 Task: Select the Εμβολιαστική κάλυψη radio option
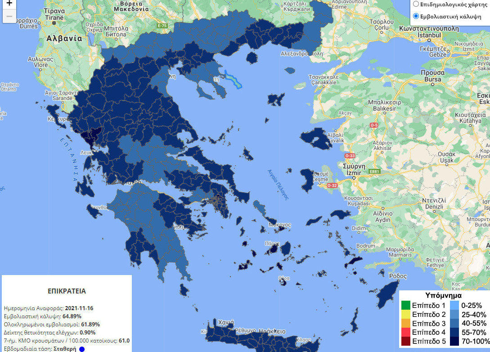coord(415,17)
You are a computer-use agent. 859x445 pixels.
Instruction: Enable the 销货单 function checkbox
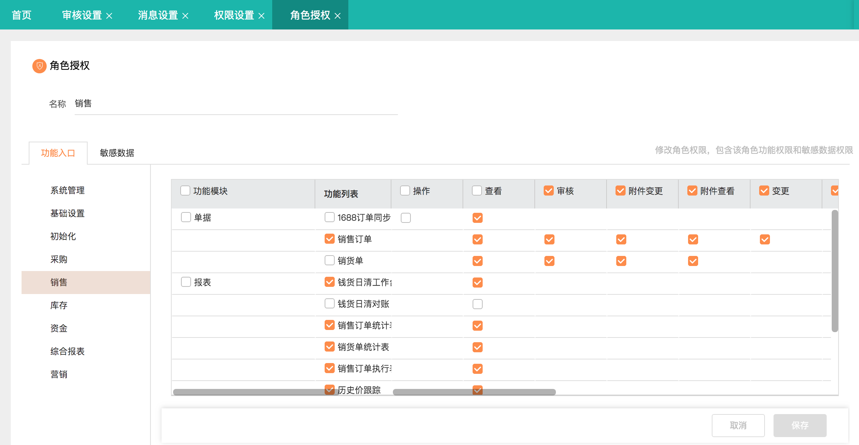click(x=328, y=261)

## What the exercise asks
Drop the images, then copy the data exactly.

## Reply
 Task: Select the Εμβολιαστική κάλυψη radio option
coord(415,17)
You are a computer-use agent. 859x445 pixels.
Instruction: Enable the 销货单 function checkbox
click(x=328, y=261)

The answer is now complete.